Of course, it is impossible not to notice the literary overlap between F. Tyutchev and A. Pushkin (a parallel with the famous “K*** - “I remember wonderful moment"). “Lovely features” - a reminiscence used by Tyutchev - is again evidence that the feeling of love is eternal, it is impossible to sing it with the help of ordinary words; classic lines involuntarily come to mind. Let's compare the final quatrains; in Pushkin we read:

And the heart beats in ecstasy,

And for him they rose again

And deity and inspiration,

And life, and tears, and love.

Tyutchev has the same feelings, the same rhymes:

There is more than one memory here,

Here life spoke again, -

And you have the same charm,

And that love is in my soul!..

The attentive reader will also notice a line from an early poem by Fyodor Tyutchev himself - “I remember the golden time” (1836).
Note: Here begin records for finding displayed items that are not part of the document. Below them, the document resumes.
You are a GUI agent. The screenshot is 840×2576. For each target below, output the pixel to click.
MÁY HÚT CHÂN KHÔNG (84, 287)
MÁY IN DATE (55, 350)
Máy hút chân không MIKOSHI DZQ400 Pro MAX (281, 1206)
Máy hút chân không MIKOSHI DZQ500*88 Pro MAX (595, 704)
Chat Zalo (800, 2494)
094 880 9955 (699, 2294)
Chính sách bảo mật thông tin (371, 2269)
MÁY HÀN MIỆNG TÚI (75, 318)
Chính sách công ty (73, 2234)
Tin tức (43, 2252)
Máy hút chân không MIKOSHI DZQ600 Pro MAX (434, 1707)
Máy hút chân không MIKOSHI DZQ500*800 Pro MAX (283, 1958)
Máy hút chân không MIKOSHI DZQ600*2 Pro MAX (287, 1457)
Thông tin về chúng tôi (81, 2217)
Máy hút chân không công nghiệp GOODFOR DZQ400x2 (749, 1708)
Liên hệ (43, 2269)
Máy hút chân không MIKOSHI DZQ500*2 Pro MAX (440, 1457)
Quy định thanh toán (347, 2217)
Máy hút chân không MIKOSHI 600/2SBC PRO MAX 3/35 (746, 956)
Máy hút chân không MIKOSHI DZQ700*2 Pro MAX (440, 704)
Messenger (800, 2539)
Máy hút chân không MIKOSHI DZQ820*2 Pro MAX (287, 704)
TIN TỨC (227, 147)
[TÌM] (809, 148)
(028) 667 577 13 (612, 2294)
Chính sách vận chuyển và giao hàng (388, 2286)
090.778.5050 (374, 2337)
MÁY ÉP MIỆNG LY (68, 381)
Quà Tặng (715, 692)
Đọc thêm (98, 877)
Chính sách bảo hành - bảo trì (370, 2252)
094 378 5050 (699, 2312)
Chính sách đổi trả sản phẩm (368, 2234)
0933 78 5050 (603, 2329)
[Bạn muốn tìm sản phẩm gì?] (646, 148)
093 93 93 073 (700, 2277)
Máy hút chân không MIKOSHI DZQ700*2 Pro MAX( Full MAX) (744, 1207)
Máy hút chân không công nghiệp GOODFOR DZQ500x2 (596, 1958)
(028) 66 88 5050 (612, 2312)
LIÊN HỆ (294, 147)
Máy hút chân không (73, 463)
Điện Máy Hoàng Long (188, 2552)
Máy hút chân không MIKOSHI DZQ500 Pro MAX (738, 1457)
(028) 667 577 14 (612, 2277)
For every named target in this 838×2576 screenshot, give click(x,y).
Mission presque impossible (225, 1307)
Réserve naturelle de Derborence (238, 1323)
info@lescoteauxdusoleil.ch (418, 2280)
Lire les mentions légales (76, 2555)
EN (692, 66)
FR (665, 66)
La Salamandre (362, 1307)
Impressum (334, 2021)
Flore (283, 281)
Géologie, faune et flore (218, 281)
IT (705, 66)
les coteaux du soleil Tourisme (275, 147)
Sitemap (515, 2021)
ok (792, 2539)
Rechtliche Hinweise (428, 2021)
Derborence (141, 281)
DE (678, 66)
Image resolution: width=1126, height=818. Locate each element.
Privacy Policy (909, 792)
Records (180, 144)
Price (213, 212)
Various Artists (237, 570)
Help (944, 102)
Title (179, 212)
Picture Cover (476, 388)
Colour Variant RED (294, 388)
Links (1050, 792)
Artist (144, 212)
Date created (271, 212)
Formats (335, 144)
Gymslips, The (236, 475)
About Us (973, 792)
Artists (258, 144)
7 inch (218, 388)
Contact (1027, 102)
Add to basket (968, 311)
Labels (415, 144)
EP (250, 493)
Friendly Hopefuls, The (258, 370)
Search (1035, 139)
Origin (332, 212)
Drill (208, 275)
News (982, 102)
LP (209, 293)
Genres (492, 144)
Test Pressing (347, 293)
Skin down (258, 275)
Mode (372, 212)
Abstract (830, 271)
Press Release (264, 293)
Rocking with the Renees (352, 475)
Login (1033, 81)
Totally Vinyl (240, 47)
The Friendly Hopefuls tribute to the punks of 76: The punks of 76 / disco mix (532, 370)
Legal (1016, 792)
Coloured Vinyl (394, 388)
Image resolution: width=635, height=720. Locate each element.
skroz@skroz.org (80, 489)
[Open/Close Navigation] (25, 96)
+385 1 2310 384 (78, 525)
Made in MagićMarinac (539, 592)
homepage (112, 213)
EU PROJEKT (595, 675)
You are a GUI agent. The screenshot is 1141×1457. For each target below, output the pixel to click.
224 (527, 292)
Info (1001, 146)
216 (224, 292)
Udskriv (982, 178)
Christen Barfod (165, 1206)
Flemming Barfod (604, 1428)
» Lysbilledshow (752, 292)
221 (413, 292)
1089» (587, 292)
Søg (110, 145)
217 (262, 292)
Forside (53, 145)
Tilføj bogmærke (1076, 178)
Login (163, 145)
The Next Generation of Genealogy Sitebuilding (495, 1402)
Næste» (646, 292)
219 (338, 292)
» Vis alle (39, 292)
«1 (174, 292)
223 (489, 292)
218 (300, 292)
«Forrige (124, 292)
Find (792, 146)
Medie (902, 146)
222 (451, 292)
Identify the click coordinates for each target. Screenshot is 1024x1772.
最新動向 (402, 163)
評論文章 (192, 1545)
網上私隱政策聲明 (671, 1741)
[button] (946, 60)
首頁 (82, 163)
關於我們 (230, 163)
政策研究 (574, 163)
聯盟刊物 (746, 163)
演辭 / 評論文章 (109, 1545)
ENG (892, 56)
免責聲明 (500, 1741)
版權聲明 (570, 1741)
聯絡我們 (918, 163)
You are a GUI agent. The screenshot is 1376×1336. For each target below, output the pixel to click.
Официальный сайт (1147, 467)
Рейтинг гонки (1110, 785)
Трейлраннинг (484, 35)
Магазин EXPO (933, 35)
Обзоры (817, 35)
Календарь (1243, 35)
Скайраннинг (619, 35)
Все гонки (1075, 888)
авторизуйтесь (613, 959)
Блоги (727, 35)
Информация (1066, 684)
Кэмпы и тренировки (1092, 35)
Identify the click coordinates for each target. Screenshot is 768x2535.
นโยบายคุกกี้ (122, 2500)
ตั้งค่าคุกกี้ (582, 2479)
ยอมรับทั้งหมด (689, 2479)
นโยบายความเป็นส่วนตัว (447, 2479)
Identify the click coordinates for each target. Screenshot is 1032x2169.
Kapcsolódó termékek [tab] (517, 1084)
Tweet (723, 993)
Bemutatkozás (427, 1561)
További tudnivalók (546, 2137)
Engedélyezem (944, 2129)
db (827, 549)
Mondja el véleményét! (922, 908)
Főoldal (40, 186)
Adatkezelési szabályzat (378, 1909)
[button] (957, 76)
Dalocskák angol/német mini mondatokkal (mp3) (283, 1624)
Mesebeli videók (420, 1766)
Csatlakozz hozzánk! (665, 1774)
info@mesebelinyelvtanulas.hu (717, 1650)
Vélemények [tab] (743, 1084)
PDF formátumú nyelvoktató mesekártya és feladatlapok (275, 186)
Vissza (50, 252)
Despite the cold and cloudy days, there are warm and bright moments in life. They take a person to a world of wonderful memories. And the feeling that lies dormant in every person is “to blame” for everything. The time comes and it wakes up. As soon as this happens, everything in the person and around him changes. He remembers the days of his wonderful youth, and again he has to relive the state of mind that he once experienced before.

It turns out that no matter what hopeless situation a person is in, true happiness always lives in him; it is enough just to touch this wonderful feeling with a gentle and loving hand.